I casi di sottrazione internazionale di minori trattati dal MAE hanno avuto negli ultimi anni un aumento esponenziale. Erano 89 nel 1998. Nell’arco di un decennio sono triplicati, passando a 248 nel 2008 ed a 266 nel 2009. Ma hanno subito una leggera flessione nel 2010: al 31 dicembre sono 242 i casi aperti, di cui 65 sorti nel 2010. Credo che tale diminuzione sia dovuta in parte anche alla nostra azione preventiva di sensibilizzazione. Nel 2010, abbiamo inoltre registrato un altro dato favorevole: 91 conclusioni positive di casi (rispetto alle 70 del 2009).

Task force Interministeriale

Vorrei infine fare il punto con voi sui risultati del primo anno e mezzo di attività della Task Force interministeriale sulla sottrazione internazionale di minori. Nel maggio 2009, quando ho proposto di costituire questo nuovo organismo -del quale fanno parte funzionari dei Ministeri degli Affari Esteri, dell’Interno e della Giustizia- pensavo proprio ad una struttura capace di reazioni pronte ed unitarie. In modo da permettere alle Istituzioni di intervenire fin dalla prima segnalazione di un caso di sottrazione internazionale, concorrendo ad una sua tempestiva soluzione.

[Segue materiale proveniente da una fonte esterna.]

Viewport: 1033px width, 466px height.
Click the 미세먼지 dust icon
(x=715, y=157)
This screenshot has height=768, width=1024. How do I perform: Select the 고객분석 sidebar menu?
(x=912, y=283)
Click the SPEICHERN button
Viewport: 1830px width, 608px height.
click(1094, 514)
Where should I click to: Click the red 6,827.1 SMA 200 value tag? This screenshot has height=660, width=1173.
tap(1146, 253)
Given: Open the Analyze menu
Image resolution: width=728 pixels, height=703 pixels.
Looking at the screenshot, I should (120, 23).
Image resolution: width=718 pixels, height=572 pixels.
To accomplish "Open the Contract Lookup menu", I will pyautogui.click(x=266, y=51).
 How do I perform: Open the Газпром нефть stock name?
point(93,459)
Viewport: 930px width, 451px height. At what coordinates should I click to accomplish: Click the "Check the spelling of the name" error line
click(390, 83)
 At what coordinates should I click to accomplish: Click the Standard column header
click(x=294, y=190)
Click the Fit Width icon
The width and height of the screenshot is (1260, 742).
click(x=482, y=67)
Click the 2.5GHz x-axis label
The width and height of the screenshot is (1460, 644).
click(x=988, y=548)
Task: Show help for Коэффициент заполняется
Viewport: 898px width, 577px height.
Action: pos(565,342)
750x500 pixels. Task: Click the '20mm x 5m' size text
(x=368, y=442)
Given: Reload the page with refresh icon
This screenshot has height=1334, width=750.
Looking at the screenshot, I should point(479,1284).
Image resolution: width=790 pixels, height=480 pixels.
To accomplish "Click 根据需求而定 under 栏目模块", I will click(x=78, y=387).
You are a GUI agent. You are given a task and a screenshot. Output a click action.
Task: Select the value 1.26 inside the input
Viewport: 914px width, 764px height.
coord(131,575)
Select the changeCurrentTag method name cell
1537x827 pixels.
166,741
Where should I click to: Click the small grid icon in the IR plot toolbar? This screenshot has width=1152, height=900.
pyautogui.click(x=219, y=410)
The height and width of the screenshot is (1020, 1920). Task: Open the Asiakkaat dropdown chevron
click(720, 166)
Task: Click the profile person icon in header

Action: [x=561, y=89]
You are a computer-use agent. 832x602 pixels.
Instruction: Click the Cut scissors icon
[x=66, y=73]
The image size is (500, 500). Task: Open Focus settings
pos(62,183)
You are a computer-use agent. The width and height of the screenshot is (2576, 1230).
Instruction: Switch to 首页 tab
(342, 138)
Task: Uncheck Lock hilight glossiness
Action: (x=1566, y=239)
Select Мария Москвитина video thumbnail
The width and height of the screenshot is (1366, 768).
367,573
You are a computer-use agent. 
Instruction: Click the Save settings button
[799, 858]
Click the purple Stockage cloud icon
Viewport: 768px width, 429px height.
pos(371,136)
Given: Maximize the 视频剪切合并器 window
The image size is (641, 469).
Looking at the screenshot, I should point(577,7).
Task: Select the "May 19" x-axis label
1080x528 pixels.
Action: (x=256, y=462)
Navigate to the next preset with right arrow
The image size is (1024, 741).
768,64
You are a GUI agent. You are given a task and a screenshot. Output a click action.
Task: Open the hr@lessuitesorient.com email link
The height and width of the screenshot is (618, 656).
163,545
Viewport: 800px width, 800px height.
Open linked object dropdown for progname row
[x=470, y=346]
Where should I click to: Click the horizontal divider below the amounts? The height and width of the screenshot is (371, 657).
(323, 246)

I risultati di questa iniziativa congiunta sono già notevoli. Le relazioni e sinergie stabilitesi all’interno della Task Force hanno favorito la trattazione di casi difficili, che non trovavano soluzione da molti anni. Nel suo periodo di attività la Task Force ha già svolto 21 riunioni presso la Direzione generale del MAE per gli Italiani all’estero e le politiche migratorie, trattando di solito i casi più spinosi, per i quali da anni si sta cercando una soluzione. Ebbene, la Task Force ha gestito in totale 37 casi ed il risultato è stato il rientro in Italia di 12 minori italiani. Risposte concrete che dimostrano il successo del nostro gioco di squadra. E che ci danno forza per continuare su questa strada.